Lyft Oleksii Chyrkov Sep 9, 2025

Migrating Lyft's Android Codebase to Kotlin

Article Summary

Oleksii Chyrkov from Lyft just closed the book on a 7-year migration journey. The final push to eliminate Java from their entire Android codebase revealed some brutal truths about automated tooling.

Lyft started adopting Kotlin in 2018, but by early 2025 still had 1,000+ Java files scattered across 20+ teams. The team built custom automation using Android Studio IDE Scripting to accelerate the final migration push across their Rider, Driver, and Urban Solutions apps.

Key Takeaways

Critical Insight

Lyft completed their 7-year Kotlin migration by building custom tooling that converted multiple modules daily, despite imperfect auto-conversion requiring extensive code review.
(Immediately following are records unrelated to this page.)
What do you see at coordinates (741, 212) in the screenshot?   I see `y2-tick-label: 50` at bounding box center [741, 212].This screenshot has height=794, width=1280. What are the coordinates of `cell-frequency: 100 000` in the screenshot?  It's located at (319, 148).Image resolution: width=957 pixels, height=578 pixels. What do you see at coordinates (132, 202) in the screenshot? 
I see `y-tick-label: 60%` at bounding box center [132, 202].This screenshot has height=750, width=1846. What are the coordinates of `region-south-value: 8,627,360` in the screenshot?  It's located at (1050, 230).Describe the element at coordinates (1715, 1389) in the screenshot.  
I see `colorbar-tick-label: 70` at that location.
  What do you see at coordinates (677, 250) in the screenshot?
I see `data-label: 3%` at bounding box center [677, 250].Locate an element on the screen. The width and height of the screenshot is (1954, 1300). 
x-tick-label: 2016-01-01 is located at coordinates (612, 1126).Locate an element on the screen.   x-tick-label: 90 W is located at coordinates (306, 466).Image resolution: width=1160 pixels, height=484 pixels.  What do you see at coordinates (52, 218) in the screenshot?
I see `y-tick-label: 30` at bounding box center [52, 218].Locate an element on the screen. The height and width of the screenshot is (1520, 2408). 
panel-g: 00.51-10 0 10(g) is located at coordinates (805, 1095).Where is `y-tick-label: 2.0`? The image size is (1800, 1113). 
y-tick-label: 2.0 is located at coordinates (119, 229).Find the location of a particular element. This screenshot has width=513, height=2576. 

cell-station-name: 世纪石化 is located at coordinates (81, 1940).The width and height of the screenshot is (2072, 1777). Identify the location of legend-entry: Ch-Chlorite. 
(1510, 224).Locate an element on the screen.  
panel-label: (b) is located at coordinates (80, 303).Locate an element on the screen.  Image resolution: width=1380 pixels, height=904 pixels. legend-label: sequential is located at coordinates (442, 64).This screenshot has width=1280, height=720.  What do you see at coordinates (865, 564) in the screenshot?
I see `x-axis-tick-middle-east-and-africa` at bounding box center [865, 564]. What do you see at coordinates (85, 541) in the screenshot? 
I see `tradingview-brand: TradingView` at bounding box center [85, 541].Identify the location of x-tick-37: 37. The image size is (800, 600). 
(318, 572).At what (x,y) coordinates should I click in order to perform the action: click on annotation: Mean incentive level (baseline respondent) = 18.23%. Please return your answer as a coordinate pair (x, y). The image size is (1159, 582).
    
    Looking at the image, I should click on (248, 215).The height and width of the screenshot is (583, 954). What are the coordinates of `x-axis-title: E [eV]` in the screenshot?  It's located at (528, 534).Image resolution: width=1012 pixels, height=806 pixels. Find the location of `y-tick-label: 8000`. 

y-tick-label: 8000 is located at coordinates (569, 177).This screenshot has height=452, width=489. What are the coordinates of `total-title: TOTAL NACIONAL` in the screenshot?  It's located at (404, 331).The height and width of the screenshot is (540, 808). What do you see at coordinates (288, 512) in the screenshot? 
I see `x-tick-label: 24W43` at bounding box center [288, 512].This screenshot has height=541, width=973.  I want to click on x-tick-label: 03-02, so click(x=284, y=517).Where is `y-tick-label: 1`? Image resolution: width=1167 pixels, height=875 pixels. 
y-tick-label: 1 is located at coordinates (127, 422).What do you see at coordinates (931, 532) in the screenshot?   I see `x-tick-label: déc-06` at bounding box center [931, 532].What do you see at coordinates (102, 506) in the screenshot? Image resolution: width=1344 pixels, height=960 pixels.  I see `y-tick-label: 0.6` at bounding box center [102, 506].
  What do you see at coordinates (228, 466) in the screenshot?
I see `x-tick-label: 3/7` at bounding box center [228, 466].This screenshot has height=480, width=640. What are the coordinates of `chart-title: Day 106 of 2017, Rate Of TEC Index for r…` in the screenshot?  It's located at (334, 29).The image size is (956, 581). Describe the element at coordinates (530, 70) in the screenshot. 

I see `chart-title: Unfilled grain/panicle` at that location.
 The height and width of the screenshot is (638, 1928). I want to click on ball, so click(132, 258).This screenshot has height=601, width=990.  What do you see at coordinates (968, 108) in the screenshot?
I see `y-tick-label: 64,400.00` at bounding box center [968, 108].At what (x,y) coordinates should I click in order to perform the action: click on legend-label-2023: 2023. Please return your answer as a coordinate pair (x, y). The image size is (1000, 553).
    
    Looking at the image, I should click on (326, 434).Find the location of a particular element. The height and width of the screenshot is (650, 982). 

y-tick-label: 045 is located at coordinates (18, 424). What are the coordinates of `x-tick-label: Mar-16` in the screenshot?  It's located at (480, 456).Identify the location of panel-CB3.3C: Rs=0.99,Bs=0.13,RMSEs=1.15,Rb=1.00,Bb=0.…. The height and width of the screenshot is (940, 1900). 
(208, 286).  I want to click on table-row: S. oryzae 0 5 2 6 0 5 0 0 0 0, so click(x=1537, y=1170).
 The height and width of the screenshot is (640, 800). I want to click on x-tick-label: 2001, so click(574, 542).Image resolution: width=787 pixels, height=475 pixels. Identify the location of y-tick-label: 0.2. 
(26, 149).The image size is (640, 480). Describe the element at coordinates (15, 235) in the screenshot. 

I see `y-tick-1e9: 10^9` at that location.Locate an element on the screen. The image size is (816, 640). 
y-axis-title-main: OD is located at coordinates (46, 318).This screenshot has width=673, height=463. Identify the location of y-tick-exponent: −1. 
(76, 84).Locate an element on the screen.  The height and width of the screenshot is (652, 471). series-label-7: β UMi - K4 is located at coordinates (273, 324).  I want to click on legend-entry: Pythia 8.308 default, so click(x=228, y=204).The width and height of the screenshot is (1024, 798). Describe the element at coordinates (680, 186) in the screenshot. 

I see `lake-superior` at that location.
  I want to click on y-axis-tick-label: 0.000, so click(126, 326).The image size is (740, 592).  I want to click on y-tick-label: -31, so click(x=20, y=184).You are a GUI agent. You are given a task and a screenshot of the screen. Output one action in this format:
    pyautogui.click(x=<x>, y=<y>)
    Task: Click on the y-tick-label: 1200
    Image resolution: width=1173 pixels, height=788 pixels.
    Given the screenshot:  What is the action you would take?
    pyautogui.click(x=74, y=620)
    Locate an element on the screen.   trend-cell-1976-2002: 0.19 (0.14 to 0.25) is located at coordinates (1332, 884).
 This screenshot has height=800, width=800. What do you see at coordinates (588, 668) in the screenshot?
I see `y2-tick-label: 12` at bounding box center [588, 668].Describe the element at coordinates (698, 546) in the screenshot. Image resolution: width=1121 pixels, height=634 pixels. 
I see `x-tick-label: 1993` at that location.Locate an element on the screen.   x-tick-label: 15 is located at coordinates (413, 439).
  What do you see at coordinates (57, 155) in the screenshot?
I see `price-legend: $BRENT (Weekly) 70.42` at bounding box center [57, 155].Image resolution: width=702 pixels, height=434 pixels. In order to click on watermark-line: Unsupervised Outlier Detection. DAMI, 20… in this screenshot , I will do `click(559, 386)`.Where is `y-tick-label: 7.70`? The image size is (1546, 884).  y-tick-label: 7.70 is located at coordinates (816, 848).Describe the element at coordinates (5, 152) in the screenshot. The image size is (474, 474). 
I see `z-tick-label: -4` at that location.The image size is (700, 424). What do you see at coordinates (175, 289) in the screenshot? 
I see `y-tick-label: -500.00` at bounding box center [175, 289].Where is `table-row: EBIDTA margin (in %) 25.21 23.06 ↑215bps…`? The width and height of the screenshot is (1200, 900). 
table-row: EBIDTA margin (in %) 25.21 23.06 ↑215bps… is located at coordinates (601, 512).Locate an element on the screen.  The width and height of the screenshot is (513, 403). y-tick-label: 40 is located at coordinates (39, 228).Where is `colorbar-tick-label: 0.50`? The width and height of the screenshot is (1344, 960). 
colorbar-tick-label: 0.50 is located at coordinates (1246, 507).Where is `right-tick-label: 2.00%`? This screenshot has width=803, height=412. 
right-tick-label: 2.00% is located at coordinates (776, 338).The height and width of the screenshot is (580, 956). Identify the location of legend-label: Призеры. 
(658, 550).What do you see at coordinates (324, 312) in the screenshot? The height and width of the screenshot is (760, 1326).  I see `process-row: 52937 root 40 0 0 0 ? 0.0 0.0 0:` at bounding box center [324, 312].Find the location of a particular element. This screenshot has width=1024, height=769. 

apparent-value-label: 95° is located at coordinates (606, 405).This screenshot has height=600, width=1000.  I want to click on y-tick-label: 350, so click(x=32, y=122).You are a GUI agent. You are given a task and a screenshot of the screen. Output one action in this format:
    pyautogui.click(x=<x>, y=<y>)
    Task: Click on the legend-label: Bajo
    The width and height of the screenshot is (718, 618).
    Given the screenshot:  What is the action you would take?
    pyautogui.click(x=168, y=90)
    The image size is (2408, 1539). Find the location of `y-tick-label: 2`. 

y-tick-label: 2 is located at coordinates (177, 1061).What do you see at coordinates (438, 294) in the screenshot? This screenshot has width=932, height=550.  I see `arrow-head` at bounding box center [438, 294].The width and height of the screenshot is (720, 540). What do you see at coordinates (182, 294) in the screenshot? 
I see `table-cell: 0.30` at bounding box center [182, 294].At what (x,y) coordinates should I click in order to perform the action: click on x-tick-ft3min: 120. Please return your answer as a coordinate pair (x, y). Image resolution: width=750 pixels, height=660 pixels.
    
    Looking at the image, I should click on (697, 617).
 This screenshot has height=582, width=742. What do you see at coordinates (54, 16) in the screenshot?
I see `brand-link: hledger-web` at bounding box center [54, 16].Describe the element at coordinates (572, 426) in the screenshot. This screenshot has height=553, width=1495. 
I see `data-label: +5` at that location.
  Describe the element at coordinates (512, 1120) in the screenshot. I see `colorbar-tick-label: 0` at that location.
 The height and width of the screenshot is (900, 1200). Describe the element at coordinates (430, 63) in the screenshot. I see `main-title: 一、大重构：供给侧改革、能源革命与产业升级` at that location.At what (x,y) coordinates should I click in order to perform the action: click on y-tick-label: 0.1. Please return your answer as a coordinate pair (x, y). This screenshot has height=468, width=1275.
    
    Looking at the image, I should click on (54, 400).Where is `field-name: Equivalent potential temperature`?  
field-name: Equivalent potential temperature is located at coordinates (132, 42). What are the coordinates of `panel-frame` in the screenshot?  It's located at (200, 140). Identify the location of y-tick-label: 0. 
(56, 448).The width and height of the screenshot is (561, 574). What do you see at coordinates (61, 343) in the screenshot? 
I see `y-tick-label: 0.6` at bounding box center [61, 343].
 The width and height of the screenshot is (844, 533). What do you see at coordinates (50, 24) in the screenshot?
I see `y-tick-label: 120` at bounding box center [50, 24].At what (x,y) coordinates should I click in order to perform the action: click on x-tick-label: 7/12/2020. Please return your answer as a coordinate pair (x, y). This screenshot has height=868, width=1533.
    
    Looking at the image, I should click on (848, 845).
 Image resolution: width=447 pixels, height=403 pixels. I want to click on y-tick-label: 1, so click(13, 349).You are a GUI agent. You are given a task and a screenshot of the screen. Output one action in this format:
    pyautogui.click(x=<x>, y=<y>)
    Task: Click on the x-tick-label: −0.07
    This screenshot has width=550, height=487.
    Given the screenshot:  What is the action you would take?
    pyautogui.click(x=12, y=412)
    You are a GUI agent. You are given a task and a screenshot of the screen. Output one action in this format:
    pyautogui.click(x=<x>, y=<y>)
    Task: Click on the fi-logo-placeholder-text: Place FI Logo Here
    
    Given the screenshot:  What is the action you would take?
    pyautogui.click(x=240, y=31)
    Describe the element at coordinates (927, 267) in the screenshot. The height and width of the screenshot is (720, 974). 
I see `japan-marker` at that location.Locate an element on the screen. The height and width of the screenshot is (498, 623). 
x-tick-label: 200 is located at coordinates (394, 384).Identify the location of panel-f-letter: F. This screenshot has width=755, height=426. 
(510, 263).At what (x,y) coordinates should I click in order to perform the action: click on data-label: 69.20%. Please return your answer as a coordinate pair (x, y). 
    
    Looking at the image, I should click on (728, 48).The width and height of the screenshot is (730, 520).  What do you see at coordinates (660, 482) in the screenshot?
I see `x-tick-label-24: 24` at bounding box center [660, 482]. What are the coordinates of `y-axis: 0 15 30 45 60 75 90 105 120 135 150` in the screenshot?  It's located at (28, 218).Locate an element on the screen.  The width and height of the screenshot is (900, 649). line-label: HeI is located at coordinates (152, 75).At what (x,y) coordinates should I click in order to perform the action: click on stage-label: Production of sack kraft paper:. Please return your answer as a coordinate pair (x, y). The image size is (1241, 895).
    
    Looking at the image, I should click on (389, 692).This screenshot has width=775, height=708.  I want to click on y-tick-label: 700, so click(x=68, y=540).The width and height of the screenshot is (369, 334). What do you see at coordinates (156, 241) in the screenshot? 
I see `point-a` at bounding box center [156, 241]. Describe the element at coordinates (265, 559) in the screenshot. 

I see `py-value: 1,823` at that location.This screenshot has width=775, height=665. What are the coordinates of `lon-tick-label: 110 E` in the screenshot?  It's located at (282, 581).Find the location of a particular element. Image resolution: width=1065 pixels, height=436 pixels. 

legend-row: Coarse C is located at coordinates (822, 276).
The team discovered one class that absolutely could not be converted to Kotlin without crashing on certain devices.

About This Article

Problem

Lyft's automated Java-to-Kotlin converter created messy code. It used too many nullable types like Observable<Optional<List<Ride?>?>?>?, was overly verbose, and missed Kotlin idioms such as map and filter operations. This affected over 150 Bazel modules.

Solution

Developer Oleksii Zaiats used Android Studio IDE Scripting to build a migration script. The script automated the conversion process, fixed common problems, created git commits for each module, and sent notifications to teams for review. This made it possible to migrate multiple modules every day.

Impact

Lyft reached 85% completion of the Kotlin migration by February 2025. The remaining work dropped from over 1,000 Java files to a smaller set. The team also added a permanent CI Lint check to stop new Java code from being added.